DOCUMENT EXTRACT:
The worker uses the same helper at `allComplete` to produce its final emission. The main thread uses it for the immediate-render path.
**Alternative considered:** Maintain top-K and per-set ceilings incrementally in the cache structure itself. Rejected — too coupled; recomputing from leaves is O(cache.size) which is fast (linear scan + small comparator work).
### Cache cap = 500k leaves with full clear on overflow
500k × ~300 bytes ≈ 150 MB. Comfortable on desktop, snug on mobile. Tripping the cap requires extreme exploration paths (≥10 open sets + repeated cycles); typical sessions stay under 100k.
When the cap fires, clear the entire cache. Simplest possible policy. Subsequent searches behave as v1.3.1 (full recompute).

Rows from a dataset:
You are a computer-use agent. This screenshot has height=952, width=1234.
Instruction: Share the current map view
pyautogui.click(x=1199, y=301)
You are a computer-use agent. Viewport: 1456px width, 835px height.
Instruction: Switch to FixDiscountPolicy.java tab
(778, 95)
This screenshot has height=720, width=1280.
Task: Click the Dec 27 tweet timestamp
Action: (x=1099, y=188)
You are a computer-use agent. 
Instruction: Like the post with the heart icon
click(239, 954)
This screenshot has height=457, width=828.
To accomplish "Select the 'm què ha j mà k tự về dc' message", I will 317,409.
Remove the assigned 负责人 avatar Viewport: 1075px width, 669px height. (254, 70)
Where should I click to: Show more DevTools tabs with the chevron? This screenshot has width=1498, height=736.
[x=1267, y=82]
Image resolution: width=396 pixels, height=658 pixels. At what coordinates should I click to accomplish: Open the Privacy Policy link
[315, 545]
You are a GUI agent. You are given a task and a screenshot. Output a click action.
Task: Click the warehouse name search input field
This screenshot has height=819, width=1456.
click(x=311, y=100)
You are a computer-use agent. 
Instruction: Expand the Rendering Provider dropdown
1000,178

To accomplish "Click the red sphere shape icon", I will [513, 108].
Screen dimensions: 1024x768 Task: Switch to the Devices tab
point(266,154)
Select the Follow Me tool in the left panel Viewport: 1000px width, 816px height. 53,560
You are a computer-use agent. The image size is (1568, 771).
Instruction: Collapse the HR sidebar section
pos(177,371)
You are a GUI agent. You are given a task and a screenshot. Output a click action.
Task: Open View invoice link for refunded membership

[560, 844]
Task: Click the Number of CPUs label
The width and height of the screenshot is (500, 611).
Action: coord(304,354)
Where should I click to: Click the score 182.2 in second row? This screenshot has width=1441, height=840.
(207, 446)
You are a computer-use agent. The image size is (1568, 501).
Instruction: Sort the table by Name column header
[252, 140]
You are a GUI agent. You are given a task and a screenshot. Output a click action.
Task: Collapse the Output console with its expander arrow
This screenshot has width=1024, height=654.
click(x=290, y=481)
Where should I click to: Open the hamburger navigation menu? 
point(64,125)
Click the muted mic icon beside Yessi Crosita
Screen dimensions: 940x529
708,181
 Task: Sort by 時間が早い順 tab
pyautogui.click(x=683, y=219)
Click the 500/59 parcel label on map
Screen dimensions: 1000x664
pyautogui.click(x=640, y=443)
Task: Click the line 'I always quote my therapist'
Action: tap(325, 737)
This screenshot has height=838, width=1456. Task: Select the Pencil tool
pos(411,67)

REQUIREMENT: According to the cache design notes, what happens to the cache when its cap is reached? These records were drawn from a separate source.

RIGHT ANSWER: The entire cache is cleared.